The problem asks us to find the value of the expression $$2{{\tan }^{-1}}x+{{\sin }^{-1}}\left( \frac{2x}{1+{{x}^{2}}} \right)$$ given the condition that $$x>1$$. We need to utilize properties of inverse trigonometric functions relevant to the given range of $$x$$.

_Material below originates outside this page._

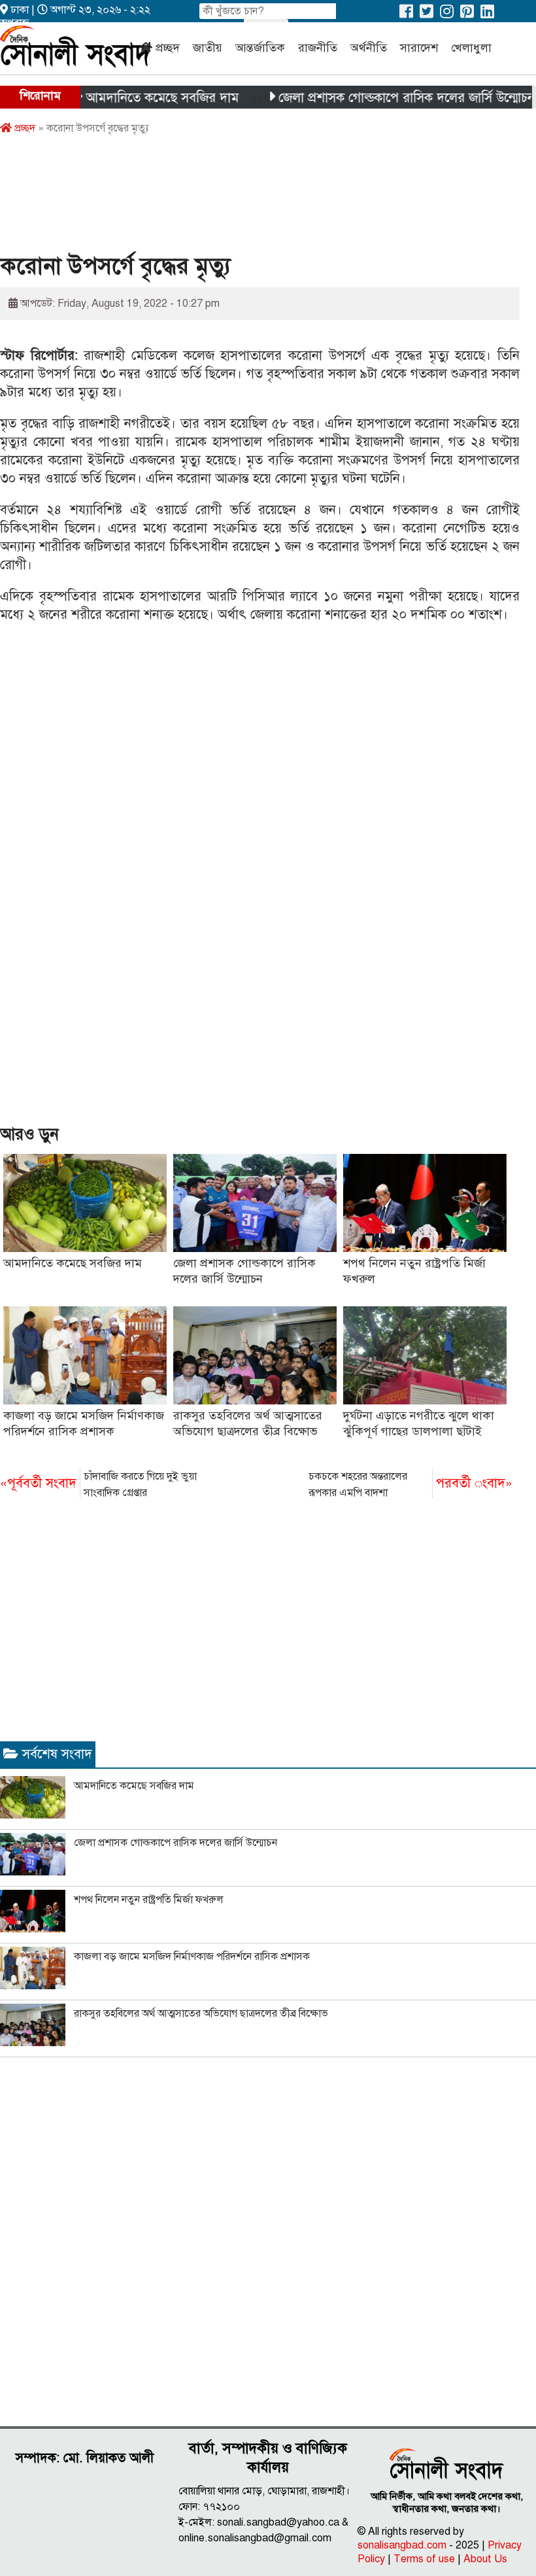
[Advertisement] (238, 198)
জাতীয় (207, 48)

**step2** Introducing a substitution for simplification

To simplify the expression, we can make a substitution. Let $$x = \tan\theta$$.
Since the problem specifies that $$x>1$$, and we are working with the principal value branch of the inverse tangent function, the angle $$\theta$$ (which is equal to $${{\tan }^{-1}}x$$) must fall within the range:
$$\frac{\pi}{4} < \theta < \frac{\pi}{2}$$

**step3** Simplifying the second term of the expression

Now, let's substitute $$x = \tan\theta$$ into the second term of the given expression:
$${\sin }^{-1}\left( \frac{2x}{1+{{x}^{2}}} \right) = {\sin }^{-1}\left( \frac{2\tan\theta}{1+\tan^2\theta} \right)$$
We recall the trigonometric identity: $$\frac{2\tan\theta}{1+\tan^2\theta} = \sin(2\theta)$$.
Using this identity, the second term simplifies to $${\sin }^{-1}(\sin(2\theta))$$.

Question1.step4 (Determining the value of $${\sin }^{-1}(\sin(2\theta))$$ based on the range of $$\theta$$)

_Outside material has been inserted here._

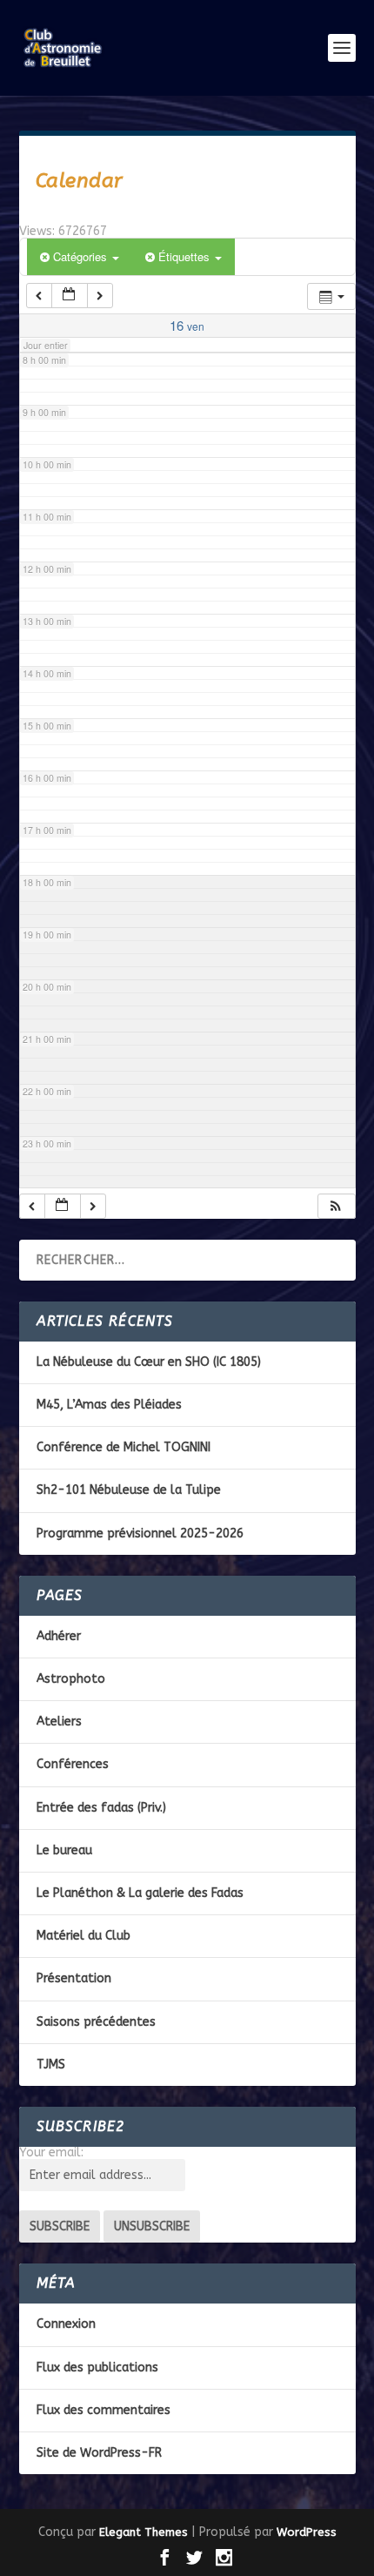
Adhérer (59, 1636)
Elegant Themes (143, 2532)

From Step 2, we know that the range for $$\theta$$ is $$\frac{\pi}{4} < \theta < \frac{\pi}{2}$$.
To find the range for $$2\theta$$, we multiply the inequality by 2:
$$2 \times \frac{\pi}{4} < 2\theta < 2 \times \frac{\pi}{2}$$
$$\frac{\pi}{2} < 2\theta < \pi$$
For an angle $$z$$ in the interval $$(\frac{\pi}{2}, \pi)$$, the property of the inverse sine function states that $${\sin }^{-1}(\sin z) = \pi - z$$.
Applying this property to our expression, with $$z = 2\theta$$:
$${\sin }^{-1}(\sin(2\theta)) = \pi - 2\theta$$

**step5** Combining the simplified terms to find the final value

Now, we substitute the simplified terms back into the original expression.
The first term is $$2{{\tan }^{-1}}x$$, which, based on our substitution $$x = \tan\theta$$, is equal to $$2\theta$$.
The second term, as simplified in Step 4, is $$\pi - 2\theta$$.
So, the full expression becomes:
$$2{{\tan }^{-1}}x+{{\sin }^{-1}}\left( \frac{2x}{1+{{x}^{2}}} \right) = 2\theta + (\pi - 2\theta)$$
$$= 2\theta + \pi - 2\theta$$
$$= \pi$$
Therefore, the value of the given expression when $$x>1$$ is $$\pi$$. This corresponds to option D.